Now, I mainly want to point out one thing that the drug policies of countries such as Great Britain, Italy, Spain, Portugal, Switzerland and Netherlands have in common: the absence of any moral component in decisions involving drug policy. The stress is made on harm reduction. That’s why Netherlands doesn’t persecute simple possession and its heroin addicts can safely shoot up in specially designated places (often located at or near police precincts).

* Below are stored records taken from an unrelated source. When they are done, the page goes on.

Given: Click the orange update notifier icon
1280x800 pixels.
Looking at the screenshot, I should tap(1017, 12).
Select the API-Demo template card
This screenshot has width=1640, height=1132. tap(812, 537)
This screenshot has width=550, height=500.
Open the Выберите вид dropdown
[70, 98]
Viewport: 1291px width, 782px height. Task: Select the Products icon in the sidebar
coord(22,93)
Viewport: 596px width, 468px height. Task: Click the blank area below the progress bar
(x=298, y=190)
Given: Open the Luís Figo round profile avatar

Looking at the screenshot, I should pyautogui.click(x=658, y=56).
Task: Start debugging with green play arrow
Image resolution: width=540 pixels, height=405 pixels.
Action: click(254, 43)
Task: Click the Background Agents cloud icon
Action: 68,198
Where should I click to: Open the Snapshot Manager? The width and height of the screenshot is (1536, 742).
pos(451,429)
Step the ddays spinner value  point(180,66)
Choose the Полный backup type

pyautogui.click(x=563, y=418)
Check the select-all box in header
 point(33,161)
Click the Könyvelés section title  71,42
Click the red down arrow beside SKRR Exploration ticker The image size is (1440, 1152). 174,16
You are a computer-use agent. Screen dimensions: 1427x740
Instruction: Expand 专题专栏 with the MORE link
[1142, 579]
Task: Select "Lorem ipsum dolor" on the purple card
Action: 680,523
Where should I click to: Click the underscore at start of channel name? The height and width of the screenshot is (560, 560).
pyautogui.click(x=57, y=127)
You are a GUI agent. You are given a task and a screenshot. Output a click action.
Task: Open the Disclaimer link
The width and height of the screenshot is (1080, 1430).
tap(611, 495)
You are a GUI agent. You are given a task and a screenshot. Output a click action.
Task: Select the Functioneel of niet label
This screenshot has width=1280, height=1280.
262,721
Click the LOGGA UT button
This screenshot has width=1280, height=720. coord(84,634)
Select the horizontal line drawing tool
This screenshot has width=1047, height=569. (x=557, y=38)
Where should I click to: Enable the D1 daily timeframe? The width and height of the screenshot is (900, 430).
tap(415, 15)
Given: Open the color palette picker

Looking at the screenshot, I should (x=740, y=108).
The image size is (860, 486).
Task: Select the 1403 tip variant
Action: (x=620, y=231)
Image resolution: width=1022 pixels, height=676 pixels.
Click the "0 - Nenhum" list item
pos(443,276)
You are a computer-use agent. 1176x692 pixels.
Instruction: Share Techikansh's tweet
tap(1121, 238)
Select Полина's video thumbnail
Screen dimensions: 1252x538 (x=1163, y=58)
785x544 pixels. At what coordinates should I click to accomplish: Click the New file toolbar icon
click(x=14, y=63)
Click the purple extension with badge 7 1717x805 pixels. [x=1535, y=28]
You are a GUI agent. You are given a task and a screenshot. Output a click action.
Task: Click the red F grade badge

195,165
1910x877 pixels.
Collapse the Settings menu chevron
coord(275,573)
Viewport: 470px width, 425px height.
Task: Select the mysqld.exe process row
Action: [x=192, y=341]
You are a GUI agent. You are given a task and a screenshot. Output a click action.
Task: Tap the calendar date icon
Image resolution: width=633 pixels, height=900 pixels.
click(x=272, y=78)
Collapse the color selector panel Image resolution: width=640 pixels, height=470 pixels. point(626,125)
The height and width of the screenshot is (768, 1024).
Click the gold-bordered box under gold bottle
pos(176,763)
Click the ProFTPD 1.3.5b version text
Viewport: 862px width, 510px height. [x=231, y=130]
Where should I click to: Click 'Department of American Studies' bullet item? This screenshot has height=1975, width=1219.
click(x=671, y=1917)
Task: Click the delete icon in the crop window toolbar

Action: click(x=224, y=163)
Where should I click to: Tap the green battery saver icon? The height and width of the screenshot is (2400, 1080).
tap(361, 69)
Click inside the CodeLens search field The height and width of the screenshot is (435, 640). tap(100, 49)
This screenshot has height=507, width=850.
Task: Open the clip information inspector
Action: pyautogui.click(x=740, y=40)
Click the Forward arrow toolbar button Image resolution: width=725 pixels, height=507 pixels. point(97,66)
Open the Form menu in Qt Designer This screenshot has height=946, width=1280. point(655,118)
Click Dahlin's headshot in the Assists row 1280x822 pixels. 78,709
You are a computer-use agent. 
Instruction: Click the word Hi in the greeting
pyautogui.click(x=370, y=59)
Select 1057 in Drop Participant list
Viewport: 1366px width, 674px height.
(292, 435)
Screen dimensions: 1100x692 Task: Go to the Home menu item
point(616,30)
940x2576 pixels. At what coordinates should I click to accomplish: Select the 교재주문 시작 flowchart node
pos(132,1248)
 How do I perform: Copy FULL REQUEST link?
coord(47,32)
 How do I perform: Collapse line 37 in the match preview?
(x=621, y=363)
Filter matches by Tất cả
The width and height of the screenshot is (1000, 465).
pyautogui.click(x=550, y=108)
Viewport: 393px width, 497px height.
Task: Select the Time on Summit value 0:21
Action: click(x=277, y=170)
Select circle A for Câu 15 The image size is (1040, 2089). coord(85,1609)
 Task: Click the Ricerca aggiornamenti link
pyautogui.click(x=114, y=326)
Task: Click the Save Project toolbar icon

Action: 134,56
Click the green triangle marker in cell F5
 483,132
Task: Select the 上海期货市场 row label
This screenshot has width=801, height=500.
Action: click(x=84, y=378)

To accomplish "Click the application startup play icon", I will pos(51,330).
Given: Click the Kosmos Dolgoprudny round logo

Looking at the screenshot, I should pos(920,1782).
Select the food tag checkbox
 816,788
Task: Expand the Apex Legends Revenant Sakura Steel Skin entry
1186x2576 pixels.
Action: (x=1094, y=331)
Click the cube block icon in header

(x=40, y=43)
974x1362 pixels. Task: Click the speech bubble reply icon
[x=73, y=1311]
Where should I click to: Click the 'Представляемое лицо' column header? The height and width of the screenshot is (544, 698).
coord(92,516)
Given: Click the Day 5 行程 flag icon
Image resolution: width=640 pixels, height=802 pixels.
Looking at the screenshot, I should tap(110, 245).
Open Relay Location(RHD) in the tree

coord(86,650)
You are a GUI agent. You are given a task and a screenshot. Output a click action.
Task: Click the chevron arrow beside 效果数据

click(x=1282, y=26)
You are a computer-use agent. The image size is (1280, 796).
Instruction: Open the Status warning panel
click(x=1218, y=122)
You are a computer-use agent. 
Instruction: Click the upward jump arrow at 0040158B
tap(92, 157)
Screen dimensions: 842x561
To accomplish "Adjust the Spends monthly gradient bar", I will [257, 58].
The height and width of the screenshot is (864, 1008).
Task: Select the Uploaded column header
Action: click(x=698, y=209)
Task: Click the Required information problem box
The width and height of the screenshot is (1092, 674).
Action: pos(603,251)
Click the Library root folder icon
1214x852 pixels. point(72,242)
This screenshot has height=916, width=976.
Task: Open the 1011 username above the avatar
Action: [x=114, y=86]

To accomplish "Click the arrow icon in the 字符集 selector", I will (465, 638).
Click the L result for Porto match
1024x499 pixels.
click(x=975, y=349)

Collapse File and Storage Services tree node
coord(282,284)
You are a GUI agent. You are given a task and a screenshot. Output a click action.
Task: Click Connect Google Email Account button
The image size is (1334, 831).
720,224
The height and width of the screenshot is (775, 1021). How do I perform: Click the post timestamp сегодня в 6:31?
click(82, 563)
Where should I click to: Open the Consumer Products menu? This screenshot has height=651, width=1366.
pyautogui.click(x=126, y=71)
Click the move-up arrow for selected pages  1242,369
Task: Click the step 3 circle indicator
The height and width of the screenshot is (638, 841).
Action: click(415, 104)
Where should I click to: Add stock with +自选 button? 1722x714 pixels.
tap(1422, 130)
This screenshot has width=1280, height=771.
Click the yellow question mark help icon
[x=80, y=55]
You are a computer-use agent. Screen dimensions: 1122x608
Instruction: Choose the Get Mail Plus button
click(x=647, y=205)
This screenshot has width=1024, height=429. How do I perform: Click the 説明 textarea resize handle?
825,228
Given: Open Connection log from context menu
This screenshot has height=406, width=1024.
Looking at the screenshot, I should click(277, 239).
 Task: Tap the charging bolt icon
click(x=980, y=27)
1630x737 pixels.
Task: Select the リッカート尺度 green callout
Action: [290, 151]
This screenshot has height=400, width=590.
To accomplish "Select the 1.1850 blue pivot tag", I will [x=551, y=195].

If you, the reader, are from the United States, you might feel, if not indignation, but maybe, a certain discomfort, a feeling that there might be something wrong with that scenario. That’s your morality talking. We’ve been conditioned to believe that drug use is simply wrong – and, unfortunately, it largely colors the public discourse in this country concerning recreational drugs and recreational drug use. After all, when something is wrong, morally wrong, it is really beside the point whether or not it is good or bad for you. The objective reasons don’t matter.

The Dutch approach may have resulted in a marked decrease in overdoses and a general decrease in young hard drug addict population (the average age of a Dutch heroin addict has risen to 37!) – but it is morally wrong and thus, is completely unacceptable on our shores. Unfortunately, I am not being sarcastic. Until the public learns not to view drug use as one of the “vices,” we are bound to be hindered in our common sense judgments by our righteousness.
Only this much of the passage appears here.